Identification of thymidine-5′-aldehyde at DNA strand breaks induced by neocarzinostatin chromophore

Abstract

Snake venom phosphodiesterase or endonuclease S1 digestion of neocarzinostatin chromophore-treated [calf thymus] DNA, labeled in its thymidine residues, liberated an unusual labeled nucleoside from the 5'' end of a drug-induced break. This substance, isolated by reverse-phase HPLC [high pressure liquid chromatography], possessed carbons from the thymine and the deoxyribose moieties of thymidine in the DNA, but, unlike thymidine, was readily degraded at pH 12 to thymine and a sugar fragment. The altered nucleoside was shown to contained a carbonyl group by its reduction with NaBH4 to form a substance that had the chromatographic properties of thymidine and by its reaction with various hydrazines to form the respective hydrazone derivatives; the carbonyl existed as the 5'' aldehyde as shown by its mild chemical oxidation to the carboxylic acid with simultaneous loss of the 5'' 3H. Mass spectral analysis showed a fragmentation pattern compatible with the structure thymidine-5''-aldehyde.

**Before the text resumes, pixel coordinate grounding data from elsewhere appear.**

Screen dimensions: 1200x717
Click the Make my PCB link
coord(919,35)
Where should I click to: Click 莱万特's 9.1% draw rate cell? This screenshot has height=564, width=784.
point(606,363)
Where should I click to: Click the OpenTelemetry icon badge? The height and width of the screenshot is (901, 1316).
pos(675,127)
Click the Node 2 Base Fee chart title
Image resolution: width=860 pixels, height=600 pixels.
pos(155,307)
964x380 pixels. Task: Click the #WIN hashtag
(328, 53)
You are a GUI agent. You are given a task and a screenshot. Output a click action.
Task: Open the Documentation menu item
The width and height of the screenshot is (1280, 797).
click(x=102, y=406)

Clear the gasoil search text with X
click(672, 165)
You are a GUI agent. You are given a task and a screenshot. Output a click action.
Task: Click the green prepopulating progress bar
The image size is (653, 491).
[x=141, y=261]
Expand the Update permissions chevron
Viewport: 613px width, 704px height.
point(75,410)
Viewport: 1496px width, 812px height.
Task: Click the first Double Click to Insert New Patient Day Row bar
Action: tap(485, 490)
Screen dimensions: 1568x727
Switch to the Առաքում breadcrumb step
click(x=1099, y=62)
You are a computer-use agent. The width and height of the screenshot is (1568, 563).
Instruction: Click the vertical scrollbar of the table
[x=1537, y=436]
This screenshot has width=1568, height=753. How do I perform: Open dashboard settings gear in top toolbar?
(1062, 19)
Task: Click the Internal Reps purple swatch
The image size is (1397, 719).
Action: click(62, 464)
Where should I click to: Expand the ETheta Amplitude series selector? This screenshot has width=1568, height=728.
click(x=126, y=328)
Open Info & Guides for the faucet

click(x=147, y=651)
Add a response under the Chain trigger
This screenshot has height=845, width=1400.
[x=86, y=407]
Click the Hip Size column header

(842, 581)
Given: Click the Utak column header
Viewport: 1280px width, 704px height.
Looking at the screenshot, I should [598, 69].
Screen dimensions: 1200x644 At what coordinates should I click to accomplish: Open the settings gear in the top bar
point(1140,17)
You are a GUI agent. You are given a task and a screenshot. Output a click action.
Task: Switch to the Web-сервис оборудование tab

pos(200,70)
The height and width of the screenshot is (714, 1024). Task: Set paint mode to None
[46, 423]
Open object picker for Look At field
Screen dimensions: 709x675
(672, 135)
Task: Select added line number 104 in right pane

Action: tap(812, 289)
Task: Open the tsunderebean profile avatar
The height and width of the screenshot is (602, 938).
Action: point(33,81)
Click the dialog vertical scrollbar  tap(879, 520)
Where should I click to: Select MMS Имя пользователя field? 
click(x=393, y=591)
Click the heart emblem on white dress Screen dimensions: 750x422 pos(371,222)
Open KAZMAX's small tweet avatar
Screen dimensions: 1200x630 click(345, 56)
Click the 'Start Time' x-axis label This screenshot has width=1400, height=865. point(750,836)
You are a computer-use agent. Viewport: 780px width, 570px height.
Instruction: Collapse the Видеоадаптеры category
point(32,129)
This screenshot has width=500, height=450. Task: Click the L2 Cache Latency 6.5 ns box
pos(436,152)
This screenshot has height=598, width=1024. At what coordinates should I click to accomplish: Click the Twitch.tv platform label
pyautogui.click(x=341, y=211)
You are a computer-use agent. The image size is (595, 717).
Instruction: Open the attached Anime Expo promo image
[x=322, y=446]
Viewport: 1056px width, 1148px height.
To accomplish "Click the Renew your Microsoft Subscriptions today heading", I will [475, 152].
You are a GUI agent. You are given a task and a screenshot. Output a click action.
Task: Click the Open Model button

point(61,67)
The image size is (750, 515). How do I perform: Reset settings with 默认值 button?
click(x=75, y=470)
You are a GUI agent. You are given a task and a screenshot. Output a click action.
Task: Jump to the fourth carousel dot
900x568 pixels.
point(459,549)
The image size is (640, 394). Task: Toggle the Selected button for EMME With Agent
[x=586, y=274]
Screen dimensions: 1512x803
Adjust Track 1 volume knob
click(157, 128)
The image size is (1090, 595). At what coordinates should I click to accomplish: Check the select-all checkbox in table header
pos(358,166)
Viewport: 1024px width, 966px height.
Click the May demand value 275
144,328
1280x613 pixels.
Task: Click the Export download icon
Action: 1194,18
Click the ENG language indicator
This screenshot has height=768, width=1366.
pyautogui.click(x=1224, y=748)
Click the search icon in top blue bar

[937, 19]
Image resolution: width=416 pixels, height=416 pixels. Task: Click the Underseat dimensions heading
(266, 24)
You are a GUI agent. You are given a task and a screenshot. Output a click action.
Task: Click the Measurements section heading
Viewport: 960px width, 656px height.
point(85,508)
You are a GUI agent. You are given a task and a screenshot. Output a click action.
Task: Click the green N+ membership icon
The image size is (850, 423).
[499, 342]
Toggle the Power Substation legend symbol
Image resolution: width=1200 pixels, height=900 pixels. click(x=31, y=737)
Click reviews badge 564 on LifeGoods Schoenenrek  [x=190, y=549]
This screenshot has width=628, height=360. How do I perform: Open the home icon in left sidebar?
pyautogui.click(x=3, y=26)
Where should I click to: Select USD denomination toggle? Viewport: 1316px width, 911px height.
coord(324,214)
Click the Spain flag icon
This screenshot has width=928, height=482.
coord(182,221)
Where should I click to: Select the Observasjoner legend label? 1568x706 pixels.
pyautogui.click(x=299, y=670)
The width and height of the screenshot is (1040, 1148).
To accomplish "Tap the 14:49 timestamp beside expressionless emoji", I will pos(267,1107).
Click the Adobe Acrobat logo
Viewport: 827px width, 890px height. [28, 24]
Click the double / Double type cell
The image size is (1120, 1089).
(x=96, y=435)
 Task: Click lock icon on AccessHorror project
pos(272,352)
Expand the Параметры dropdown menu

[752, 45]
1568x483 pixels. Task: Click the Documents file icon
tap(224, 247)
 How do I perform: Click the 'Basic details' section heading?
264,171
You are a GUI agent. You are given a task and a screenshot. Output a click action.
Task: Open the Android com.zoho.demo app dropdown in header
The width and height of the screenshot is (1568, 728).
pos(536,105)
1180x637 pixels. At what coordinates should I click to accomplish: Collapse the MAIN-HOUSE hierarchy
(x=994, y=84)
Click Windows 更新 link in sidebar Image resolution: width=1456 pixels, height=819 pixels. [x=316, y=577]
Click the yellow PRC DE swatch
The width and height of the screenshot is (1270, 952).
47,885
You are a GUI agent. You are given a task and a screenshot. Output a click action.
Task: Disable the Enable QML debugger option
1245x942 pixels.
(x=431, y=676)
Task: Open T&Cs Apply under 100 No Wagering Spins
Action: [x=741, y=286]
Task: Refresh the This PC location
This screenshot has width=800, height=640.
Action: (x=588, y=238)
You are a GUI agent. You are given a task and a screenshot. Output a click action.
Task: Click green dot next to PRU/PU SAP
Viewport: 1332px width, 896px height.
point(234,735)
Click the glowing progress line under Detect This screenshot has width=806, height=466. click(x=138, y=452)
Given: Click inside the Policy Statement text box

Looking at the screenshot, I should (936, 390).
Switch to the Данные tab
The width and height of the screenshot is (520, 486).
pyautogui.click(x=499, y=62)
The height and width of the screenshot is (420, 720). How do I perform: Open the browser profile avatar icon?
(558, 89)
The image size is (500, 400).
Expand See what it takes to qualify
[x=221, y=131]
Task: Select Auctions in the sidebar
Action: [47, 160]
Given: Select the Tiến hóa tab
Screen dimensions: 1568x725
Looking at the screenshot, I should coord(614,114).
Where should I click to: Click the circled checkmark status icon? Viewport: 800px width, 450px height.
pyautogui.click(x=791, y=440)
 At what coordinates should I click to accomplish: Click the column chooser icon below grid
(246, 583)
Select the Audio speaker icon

Apparently the nonprotein chromophore of neocarzinostatin, in the presence of a reducing substance (2-mercaptoethanol) and molecular oxygen, selectively oxidizes the 5'' carbon of nucleosides in DNA to the aldehyde, resulting in a strand break and a DNA fragment bearing nucleoside-5''-aldehyde at its 5'' end. [Neocarzinostatin is an antineoplastic drug.].